Une aide de 250 euros est prévue pour certains parents. Voici ceux qui vont pouvoir en profiter cette année 2026 !
La natalité française continue de reculer et le sujet s’impose dans le débat public. Le 11 février 2026, le député Horizons Jérémie Patrier-Leitus a présenté un rapport parlementaire consacré à cette question. Une aide de 250 euros devrait voir le jour.
Une aide de 250 euros prévue par le gouvernement ?
Parmi les 37 propositions avancées, une mesure retient particulièrement l’attention. Il s’agit de la création d’une aide de 250 euros par enfant, pensée comme un versement familial universel. Cette aide de 250 euros a pour but de faire face à la baisse continue des naissances.
Selon les derniers chiffres de l’Insee, 644 000 bébés sont nés en 2025. Le recul atteint 2,3 % par rapport à 2024 et 24 % par rapport à 2010. Face à cette tendance, le député propose de revoir en profondeur la politique familiale.
L’objectif consiste à regrouper les dispositifs existants pour créer une allocation unique versée chaque mois. Le principe de l’aide de 250 euros repose sur l’universalité. Chaque enfant âgé de 0 à 18 ou 20 ans ouvrirait droit au même montant, sans condition de ressources.
Le rang dans la fratrie ne serait pas pris en compte. Les aides actuelles comme les allocations familiales, le complément familial ou la prestation d’accueil du jeune enfant seraient fusionnées dans ce nouveau dispositif.

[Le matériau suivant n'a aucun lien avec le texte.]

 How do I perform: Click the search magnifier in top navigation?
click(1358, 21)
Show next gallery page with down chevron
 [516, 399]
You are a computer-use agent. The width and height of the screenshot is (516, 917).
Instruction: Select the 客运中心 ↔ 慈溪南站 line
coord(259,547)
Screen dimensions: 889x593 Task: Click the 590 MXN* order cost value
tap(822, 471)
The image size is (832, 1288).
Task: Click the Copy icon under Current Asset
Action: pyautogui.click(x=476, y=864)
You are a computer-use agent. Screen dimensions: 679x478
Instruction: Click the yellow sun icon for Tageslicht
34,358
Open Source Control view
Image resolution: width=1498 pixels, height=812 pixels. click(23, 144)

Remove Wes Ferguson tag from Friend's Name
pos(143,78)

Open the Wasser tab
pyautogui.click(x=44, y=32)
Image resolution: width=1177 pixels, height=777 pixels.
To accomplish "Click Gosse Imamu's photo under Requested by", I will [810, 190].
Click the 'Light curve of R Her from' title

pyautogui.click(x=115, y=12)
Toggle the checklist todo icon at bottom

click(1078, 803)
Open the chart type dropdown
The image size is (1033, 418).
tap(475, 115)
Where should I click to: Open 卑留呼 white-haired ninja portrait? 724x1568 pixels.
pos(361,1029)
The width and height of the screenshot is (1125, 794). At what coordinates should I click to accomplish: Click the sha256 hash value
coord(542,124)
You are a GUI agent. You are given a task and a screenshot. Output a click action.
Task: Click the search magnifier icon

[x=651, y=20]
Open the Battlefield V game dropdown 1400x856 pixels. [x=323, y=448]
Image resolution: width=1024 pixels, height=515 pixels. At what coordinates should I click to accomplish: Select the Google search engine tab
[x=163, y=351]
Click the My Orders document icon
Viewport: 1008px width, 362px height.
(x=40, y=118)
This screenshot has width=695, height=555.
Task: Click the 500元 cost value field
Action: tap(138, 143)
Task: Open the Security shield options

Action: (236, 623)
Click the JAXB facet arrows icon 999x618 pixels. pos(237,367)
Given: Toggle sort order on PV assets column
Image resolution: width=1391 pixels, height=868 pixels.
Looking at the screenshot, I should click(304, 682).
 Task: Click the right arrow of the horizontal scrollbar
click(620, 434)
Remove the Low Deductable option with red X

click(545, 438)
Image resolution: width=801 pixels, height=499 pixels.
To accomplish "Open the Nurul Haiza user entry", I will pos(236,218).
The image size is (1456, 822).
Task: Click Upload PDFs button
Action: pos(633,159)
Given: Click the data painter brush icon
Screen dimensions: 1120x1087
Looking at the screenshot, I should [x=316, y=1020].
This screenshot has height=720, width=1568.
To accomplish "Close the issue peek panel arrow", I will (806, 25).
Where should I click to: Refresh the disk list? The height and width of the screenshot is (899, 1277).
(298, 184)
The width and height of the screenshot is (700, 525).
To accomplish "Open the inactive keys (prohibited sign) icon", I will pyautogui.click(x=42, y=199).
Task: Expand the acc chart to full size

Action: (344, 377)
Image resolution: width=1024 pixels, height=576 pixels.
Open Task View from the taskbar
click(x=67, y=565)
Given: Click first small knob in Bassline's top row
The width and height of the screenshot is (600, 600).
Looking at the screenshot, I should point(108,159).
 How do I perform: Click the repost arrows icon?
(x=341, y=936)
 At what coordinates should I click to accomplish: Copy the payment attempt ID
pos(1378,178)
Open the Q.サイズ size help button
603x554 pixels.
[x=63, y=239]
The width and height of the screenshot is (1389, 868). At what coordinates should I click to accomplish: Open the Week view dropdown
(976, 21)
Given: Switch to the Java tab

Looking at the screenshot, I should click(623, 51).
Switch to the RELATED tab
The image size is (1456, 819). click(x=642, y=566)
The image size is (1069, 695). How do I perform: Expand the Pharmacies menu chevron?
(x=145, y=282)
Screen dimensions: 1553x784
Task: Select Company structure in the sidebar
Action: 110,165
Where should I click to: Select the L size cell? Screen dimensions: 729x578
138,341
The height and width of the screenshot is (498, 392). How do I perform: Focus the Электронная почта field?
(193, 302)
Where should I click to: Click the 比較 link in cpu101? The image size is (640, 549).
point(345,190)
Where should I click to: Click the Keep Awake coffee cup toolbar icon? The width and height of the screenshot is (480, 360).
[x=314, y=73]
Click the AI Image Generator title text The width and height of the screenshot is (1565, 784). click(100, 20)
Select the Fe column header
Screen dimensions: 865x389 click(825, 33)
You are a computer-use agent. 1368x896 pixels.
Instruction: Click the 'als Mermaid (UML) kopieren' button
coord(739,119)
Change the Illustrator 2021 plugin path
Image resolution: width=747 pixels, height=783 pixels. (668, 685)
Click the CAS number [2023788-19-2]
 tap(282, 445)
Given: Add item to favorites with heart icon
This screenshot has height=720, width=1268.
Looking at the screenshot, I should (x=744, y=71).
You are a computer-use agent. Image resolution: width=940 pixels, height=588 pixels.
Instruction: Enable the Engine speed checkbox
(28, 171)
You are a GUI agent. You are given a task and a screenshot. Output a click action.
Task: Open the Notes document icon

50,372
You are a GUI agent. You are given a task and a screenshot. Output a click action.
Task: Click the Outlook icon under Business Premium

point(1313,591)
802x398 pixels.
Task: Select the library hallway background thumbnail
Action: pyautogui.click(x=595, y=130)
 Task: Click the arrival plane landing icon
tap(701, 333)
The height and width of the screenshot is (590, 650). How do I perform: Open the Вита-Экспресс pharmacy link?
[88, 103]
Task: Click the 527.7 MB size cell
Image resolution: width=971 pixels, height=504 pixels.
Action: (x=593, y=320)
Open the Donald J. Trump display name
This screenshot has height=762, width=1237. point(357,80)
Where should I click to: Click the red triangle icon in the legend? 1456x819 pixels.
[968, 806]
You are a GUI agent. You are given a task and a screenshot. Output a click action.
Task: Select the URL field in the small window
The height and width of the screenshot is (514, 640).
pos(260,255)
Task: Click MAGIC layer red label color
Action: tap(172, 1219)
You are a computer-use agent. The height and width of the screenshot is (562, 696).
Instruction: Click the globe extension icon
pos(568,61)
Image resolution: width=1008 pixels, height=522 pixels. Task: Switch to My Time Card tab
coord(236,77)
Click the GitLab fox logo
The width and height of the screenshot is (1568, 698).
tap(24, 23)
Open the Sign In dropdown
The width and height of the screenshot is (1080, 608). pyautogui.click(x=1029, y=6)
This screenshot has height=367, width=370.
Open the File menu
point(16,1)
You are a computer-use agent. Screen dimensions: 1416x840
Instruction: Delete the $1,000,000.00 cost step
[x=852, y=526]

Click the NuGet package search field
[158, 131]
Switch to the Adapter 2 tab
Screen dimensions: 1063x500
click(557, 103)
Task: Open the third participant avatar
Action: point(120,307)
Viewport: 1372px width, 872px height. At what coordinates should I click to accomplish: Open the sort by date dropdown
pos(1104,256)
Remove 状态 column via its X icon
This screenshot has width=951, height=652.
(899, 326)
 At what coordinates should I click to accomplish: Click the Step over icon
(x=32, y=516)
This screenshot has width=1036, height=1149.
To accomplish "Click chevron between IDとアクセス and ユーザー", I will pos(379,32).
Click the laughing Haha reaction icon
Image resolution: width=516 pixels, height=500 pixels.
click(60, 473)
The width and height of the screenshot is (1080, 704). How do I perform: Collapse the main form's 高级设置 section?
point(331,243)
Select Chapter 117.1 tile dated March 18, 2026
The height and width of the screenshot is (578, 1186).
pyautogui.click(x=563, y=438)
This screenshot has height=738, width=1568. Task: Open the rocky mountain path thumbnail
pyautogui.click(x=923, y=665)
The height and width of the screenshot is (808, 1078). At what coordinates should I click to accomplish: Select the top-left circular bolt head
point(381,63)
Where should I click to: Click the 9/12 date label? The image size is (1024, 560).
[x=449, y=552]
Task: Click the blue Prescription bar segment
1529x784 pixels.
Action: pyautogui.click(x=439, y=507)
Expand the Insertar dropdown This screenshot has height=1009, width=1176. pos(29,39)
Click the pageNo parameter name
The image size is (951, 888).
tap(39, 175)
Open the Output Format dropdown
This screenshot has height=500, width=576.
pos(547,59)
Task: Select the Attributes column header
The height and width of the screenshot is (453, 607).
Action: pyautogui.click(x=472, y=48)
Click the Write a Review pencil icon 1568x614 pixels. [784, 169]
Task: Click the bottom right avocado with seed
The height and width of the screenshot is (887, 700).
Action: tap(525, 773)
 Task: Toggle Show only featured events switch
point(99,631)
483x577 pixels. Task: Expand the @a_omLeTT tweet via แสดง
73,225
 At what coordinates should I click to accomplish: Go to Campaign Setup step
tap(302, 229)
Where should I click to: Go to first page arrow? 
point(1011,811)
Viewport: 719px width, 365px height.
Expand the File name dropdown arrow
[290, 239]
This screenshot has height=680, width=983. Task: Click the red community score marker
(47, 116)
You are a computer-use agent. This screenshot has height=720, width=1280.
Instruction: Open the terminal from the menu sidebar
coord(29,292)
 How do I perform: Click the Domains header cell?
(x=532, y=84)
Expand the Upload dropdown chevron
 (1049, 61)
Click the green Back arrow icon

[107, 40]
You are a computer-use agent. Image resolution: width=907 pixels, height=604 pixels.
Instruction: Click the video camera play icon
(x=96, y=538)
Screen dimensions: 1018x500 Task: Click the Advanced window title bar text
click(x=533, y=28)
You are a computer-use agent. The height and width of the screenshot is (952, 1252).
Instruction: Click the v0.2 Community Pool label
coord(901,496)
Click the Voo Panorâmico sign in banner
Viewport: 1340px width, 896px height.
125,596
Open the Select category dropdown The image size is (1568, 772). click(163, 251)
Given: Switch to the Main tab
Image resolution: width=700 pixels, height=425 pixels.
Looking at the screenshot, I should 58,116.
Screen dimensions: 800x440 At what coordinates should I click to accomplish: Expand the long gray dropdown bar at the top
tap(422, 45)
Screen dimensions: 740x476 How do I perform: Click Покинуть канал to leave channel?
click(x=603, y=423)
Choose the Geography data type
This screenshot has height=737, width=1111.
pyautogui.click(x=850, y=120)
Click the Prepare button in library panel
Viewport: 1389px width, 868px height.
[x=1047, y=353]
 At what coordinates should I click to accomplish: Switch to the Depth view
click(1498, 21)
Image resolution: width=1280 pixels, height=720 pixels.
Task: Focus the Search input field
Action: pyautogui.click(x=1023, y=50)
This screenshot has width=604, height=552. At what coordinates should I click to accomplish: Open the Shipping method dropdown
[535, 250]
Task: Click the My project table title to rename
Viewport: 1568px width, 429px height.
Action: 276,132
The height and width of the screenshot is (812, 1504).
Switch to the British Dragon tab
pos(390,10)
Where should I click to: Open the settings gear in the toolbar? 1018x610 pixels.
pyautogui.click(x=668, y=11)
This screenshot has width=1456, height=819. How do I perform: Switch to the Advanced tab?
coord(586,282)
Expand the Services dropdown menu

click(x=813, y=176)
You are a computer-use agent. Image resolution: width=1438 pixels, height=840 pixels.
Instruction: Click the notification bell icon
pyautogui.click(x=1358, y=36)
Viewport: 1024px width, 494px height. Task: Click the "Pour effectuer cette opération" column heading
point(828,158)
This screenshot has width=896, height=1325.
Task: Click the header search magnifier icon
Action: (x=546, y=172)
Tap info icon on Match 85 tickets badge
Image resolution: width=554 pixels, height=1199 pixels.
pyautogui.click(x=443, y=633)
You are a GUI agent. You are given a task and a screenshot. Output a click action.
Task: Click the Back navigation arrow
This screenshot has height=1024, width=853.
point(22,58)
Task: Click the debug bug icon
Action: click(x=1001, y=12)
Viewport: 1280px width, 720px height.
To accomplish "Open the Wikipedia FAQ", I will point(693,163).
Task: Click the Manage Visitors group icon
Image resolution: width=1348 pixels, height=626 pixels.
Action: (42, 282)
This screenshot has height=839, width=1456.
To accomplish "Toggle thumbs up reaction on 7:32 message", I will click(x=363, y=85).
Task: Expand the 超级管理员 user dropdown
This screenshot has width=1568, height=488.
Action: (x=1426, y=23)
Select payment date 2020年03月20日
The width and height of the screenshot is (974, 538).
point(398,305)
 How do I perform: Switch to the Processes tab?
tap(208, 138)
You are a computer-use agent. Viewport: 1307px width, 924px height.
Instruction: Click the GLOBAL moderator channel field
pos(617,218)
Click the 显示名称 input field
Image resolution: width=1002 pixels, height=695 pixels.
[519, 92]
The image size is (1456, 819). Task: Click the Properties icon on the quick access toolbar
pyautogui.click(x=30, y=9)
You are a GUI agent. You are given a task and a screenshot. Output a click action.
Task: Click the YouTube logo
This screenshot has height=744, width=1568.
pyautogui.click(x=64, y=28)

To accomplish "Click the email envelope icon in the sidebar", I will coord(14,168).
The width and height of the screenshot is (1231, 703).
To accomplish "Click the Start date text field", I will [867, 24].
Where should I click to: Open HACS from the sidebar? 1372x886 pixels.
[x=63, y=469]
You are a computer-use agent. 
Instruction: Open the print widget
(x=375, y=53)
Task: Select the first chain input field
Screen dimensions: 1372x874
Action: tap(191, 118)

La réforme vise aussi à simplifier un système jugé complexe. Le montant précis de l’aide de 250 euros n’est pas encore figé. Le rapport évoque une fourchette comprise entre 200 et 250 euros par mois et par enfant.
Les parents bénéficiaires
Le député insiste sur un point central : toutes les familles recevraient la même somme, quel que soit leur niveau de revenus. Selon lui, aucune famille ne serait perdante dans cette transformation.
Un exemple permet de mieux comprendre l’impact potentiel de l’aide de 250 euros. Un couple avec trois enfants de 5, 8 et 14 ans perçoit aujourd’hui environ 140 euros par mois d’allocations familiales, auxquels peuvent s’ajouter d’autres compléments.
Avec un versement universel de 250 euros par enfant, la famille toucherait 750 euros mensuels. Le gain atteindrait environ 400 euros selon l’estimation présentée dans le rapport. L’aide de 250 euros resterait ouverte à tous les parents résidant en France.
Les critères de revenus, de statut professionnel ou de lieu de résidence ne joueraient aucun rôle. Chaque enfant donnerait droit à la même somme. Cette dimension universelle constitue l’un des piliers du projet.
La question centrale reste celle de l’entrée en vigueur. Pour l’instant, l’aide de 250 euros demeure une proposition. Le rapport a été remis le 11 février 2026 et sert de base à un débat parlementaire. Aucun texte de loi n’a vu le jour à ce stade.
Une mise en place pour 2026
Le Gouvernement n’a d’ailleurs pas prévu d’inscrire cette allocation dans le budget 2026. Le député estime qu’une partie des mesures pourrait s’appliquer d’ici 2027. Certaines propositions pourraient aussi s’inscrire dans un futur programme présidentiel.
Des experts soulignent tout de même les interrogations liées au financement et à l’efficacité réelle d’un tel dispositif sur la natalité. Le coût d’une aide de 250 euros versée à toutes les familles représenterait un effort budgétaire important.
Le rapport ne se limite pas à cette mesure financière. Il prévoit également un prêt à taux zéro accordé à la naissance afin de faciliter l’accès au logement. Le député propose aussi de rendre obligatoire au moins deux semaines de congé paternité immédiatement après la naissance.
Le congé parental deviendrait libre et partageable entre les parents. D’autres pistes concernent la suppression des espaces dits « No Kids » dans les lieux publics et l’amélioration des modes de garde. Le rapport insiste aussi sur la nécessité de mieux concilier vie familiale et vie professionnelle.